Last fall, NetSuite created a bit of controversy by offering SAP customers a migration path from SAP Business ByDesign to its own flagship product targeting the small and mid-market. This in and of itself might not have been that controversial, except for the fact that the SaaS ERP vendor issued the press release under the pretext of SAP customers needing a migration path since the German software company was allegedly discontinuing the product. This understandably created a bit of confusion and uncertainty in the market – undoubtedly accomplishing what I assume was at least part of NetSuite’s intent in this case.
However, this raises the question: where exactly does Business ByDesign fit in SAP’s overall product roadmap and strategy? More importantly, how does SAP compare to other ERP vendors in the small- and mid-size market? While our own industry contacts and market experience validates NetSuite’s claims to a certain extent, we wanted to confirm the anecdotal and hearsay data points that we had come across in our experience and research.
Forbes recently published an article providing some clarification on the first question. The article outlines how despite spending three billion Euros developing the product over seven years, it hasn’t gained much market traction – roughly 800 customers and 23 million Euros in annual revenue. The article also cites industry sources that claim that while the company is shifting R&D funds away from the product (never a good sign of long-term product viability), it is shifting more attention to its HANA platform across the board. So, while it’s clear that the product’s R&D budget is being cut, it’s not 100% clear why. All we know is that there are significant concerns about the market’s acceptance of this product, especially when compared to other SaaS and mid-market-focused ERP systems.
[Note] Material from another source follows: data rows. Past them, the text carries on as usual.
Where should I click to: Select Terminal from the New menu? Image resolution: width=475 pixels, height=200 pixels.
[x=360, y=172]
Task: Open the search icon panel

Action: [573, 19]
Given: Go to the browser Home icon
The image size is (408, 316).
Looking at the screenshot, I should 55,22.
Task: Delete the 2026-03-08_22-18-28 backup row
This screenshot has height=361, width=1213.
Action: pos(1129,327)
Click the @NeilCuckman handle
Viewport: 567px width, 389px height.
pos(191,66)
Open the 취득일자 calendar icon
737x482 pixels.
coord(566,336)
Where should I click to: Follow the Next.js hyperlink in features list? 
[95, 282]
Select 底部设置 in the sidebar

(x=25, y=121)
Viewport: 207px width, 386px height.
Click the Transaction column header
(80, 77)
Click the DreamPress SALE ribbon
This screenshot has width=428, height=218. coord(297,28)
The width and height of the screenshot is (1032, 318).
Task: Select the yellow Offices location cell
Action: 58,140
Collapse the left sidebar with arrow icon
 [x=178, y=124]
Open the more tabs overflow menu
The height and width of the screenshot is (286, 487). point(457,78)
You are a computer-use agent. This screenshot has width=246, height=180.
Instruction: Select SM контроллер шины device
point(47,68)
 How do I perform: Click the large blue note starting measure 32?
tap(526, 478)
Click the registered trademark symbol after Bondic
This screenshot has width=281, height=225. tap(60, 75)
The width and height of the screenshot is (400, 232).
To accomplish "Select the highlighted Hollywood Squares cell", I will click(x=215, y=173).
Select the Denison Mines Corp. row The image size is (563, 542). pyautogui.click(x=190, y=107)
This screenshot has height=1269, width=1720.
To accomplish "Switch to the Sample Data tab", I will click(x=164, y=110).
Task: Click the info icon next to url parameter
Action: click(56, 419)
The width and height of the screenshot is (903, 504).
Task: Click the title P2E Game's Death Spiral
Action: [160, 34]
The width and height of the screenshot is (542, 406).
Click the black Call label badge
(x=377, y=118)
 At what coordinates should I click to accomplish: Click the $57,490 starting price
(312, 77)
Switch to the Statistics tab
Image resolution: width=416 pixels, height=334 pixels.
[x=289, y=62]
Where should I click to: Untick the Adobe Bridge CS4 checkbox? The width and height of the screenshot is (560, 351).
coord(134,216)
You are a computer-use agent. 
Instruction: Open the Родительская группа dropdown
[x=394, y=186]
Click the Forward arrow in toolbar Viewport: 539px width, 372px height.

This leads us to the second question: how does SAP Business ByDesign compare to other ERP vendors? Our 2014 Clash of the Titans report outlines some of the strengths and weaknesses of SAP, Oracle and Microsoft Dynamics at a macro level. In addition, our own experience helping clients select and implement these leading ERP systems confirms that the market has unique perceptions and biases about each product. For example, mid-sized organization tend to fear SAP more when compared to other ERP vendors, which is partially due to the high number of high-profile ERP failures they seem to experience (to be fair, SAP also has the largest market share, which naturally means more opportunities for failure – learn more in our upcoming Confessions of an SAP Expert Witness webinar).
The direction of SAP Business ByDesign and the perceptions of how it compares to other ERP vendors in the market lead to three even more important questions in the ERP industry:
- 1. Where does the cloud and SaaS ERP fit in the middle market? The failure of Business ByDesign to gain any significant traction in the market may lead some to blame soft demand for SaaS solutions. However, as outlined in our 2013 ERP report, the market share of SaaS and cloud ERP systems has increased exponentially over the last three years. For every Business ByDesign failure, there are SaaS success stories in ERP vendors such as NetSuite, Salesforce, Workday, Plex Systems and Kinaxis. The only difference is that the middle market has a different appetite for cost and risk.
- 2. How viable is the two-tier ERP systems approach? Two-tier ERP strategies – a sort of best-of-breed approach where companies may use separate systems for different purposes in their organization – are gaining traction. Not every organization is cut out for a single, consolidated ERP system so fortunately there are other viable options in the market. For example, some organizations may find that having one system for operations and another for financials may make more sense. As outlined in the Forbes article, Oracle has done a particularly good job of positioning a two-tier approach with its products, such as with JD Edwards, eBusiness Suite and Hyperion.
- 3. How important is an ERP vendor ecosystem? The Forbes article also underscores the challenges that SAP has had building an open ecosystem of third-party consultants and products, which is hurting the vendor’s results in the middle market. Mid-market companies have a lower tolerance for risk so they are less likely to paint themselves into a corner via a proprietary or closed ecosystem. Just as Apple’s iPad and iPhone sales grew exponentially when they opened up application development for the platform, vendors such as Microsoft Dynamics have seen success with similar strategies. Similarly, we at Panorama Consulting have fueled our growth by building an ecosystem of independent ERP consultants and other related services for our clients.
The good news about the rise and fall of Business ByDesign is that it shines a light on some of the trends and realities of the ERP software industry – particularly in the middle market. SAP may have stumbled in this market but perhaps they will regain their footing with the HANA platform. In the meantime, there are many ERP vendors that are cracking the code on how to successfully cater to the middle market, all while providing alternatives and options for ERP buyers along the way.